We are writing to voice our opposition to the proposed legislation SB 182 that would allow students and other individuals to carry concealed weapons on our college campuses. While those of us at Baylor University are relieved that this bill would not force private universities to comply, we object to the proposed change that it would no longer be a crime for someone to carry a weapon on our private campus.

Furthermore, as educators we are concerned about the effect this law would have on higher education at all of our public universities in Texas.
Not only are the intended outcomes of this legislation (i.e., a safer campus against acts of violence) highly questionable but the unintended outcomes of this legislation are predictably disruptive and potentially disastrous. Allowing students to carry deadly weapons into our classrooms will potentially change the way we lecture and facilitate discussions.
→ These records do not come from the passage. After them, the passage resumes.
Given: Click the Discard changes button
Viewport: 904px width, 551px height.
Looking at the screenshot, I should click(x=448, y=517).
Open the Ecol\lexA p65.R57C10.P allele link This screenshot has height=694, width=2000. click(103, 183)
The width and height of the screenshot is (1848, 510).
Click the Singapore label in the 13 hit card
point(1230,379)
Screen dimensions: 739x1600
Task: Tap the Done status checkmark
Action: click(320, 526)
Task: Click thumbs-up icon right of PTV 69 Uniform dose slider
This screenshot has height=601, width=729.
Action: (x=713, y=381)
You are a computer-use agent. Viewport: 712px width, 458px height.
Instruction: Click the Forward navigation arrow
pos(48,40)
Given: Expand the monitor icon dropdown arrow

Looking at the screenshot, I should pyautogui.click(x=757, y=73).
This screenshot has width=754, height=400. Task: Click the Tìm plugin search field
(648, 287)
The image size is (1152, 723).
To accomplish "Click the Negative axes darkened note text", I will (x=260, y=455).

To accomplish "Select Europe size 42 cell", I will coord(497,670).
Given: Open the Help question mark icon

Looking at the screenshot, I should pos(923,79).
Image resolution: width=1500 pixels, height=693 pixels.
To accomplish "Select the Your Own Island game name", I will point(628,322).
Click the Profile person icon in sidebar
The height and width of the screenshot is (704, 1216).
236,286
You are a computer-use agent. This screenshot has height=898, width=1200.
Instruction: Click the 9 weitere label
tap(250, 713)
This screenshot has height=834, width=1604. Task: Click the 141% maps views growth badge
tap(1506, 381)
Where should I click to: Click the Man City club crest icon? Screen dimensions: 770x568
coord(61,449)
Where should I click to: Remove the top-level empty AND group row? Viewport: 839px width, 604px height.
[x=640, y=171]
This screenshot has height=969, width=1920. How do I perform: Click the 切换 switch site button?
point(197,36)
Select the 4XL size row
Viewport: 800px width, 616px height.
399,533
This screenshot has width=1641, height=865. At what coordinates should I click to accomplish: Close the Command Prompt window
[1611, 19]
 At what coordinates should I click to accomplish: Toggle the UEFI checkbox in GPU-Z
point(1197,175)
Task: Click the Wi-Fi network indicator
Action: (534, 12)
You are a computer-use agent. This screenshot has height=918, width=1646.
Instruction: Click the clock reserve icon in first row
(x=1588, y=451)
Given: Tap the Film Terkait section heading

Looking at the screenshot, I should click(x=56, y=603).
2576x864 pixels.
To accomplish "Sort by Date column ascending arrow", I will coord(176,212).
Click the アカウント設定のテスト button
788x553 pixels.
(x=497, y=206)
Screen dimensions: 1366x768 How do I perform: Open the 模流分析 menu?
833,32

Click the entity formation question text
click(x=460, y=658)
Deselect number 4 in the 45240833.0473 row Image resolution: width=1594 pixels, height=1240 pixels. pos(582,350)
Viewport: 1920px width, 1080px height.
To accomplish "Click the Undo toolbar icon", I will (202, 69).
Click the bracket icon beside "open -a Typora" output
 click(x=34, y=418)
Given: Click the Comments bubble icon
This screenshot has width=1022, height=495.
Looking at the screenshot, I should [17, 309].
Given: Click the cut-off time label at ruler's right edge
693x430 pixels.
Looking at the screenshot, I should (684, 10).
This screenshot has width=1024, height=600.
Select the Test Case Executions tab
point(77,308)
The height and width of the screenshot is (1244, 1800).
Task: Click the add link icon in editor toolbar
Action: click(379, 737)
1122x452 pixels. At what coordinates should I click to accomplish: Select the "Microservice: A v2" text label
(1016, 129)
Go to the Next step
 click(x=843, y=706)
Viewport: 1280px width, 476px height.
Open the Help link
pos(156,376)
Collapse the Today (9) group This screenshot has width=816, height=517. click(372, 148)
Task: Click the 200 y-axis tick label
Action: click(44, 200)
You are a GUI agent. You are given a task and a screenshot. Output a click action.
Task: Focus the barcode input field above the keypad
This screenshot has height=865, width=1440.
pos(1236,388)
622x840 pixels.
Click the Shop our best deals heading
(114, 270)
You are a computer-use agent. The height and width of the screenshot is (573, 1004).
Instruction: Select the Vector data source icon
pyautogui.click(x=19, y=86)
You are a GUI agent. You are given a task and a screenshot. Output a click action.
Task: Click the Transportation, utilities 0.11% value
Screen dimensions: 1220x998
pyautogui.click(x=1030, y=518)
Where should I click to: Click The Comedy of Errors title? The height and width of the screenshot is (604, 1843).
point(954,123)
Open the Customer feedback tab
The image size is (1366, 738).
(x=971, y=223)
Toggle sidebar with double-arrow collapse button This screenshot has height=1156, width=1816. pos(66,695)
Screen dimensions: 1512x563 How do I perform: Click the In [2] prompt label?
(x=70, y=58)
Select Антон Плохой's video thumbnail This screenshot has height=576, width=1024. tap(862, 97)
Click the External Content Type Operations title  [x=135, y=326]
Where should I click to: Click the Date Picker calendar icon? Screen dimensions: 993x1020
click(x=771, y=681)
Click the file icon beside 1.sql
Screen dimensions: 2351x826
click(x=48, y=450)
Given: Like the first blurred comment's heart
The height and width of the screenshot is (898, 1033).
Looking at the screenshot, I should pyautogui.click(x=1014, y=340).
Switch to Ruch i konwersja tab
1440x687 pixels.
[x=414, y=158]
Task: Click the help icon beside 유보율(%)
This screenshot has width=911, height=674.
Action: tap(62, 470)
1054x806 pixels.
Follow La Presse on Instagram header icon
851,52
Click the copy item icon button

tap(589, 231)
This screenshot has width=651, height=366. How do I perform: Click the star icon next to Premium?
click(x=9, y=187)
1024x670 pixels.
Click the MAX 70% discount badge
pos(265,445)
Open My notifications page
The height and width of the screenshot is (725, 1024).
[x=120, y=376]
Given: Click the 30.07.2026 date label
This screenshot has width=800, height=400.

It may very well impede the free flow of ideas and exchanges which are essential in the academic enterprise; it may introduce an element into this environment that causes anxiety, tension, concern, and fear.

Allowing students, parents, or others to carry deadly weapons into our administrative offices where decisions are made about the academic status of students (including probation, suspension, expulsion, grade appeals, and graduation), where decisions are made about disciplinary matters (including probation, suspension, and expulsion), where decisions are made about financial matters (including the awarding of scholarships, financial aid probation, and financial aid termination) would, as you can surely imagine, create potential risks to administrators and their staff; this would be somewhat like allowing an individual to carry a loaded gun into a court room.

When transcripts, personal records, and financial aid of students are affected by decisions that we make, you can imagine the high levels of emotion which can be engendered in these situations.

Furthermore, it is no secret that our 17 to 25-year-olds are in transition from youth to young adulthood; they are at various stages of intellectual, emotional, and moral maturity. Loaded handguns carried by youth can be dangerous anywhere but surely we do not want them in our classrooms, chapels, laboratories, residential halls, recreation centers, sporting events, intramural fields, health clinics, student government meetings, cafeterias, cashier’s office, financial aid office, registrar, record’s office, and many other administrative offices.
We ask you not to gamble with the lives of our students, staff, and faculty at Baylor University and other Texas colleges with this ill-conceived experiment.

Instead, we ask you to support universal background checks as a way to keep our campuses safer.